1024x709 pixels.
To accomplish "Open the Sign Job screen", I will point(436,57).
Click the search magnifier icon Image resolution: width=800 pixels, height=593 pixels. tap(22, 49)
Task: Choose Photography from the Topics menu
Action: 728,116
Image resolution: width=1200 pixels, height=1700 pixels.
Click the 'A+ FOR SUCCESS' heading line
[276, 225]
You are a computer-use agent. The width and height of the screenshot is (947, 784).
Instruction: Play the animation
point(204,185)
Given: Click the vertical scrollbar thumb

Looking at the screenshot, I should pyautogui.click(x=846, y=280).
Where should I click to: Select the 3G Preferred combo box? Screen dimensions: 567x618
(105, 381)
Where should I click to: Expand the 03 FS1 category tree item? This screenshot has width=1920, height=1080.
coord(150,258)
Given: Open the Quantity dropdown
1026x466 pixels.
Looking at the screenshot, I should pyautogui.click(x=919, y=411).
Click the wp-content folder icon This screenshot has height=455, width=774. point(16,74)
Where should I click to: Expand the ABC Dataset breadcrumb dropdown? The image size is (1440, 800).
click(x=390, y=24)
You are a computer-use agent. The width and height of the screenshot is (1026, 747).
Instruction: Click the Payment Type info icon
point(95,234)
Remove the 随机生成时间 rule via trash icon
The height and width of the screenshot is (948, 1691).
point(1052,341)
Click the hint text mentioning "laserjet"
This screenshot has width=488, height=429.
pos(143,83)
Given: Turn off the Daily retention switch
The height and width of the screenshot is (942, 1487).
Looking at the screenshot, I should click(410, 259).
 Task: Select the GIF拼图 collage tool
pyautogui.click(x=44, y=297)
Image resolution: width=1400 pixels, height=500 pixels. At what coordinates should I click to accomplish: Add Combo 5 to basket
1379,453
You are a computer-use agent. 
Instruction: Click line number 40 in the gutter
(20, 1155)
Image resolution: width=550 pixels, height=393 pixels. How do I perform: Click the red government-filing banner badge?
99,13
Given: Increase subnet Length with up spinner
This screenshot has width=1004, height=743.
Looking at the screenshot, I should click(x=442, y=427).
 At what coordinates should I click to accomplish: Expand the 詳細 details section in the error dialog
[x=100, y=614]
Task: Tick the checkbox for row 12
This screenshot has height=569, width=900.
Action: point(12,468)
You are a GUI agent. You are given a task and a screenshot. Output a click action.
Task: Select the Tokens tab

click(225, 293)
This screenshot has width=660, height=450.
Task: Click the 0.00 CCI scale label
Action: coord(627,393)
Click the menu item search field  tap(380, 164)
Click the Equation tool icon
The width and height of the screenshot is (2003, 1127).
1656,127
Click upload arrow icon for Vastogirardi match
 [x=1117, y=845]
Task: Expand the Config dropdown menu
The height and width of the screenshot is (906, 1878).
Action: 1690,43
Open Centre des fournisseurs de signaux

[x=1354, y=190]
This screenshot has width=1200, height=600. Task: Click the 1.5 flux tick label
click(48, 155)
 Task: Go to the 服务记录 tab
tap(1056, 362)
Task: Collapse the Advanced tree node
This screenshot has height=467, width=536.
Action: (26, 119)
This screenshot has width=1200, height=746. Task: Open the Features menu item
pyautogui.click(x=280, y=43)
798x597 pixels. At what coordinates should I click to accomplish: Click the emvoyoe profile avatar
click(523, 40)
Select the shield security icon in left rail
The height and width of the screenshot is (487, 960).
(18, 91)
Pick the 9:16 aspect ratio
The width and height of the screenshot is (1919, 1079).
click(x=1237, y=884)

--- --- ---

What to do: Search the records line by line for the word "computer" and copy every line where it appears.

Finished task:
You are a computer-use agent. The width and height of the screenshot is (947, 784).
You are a computer-use agent. The width and height of the screenshot is (1026, 747).
You are a computer-use agent. 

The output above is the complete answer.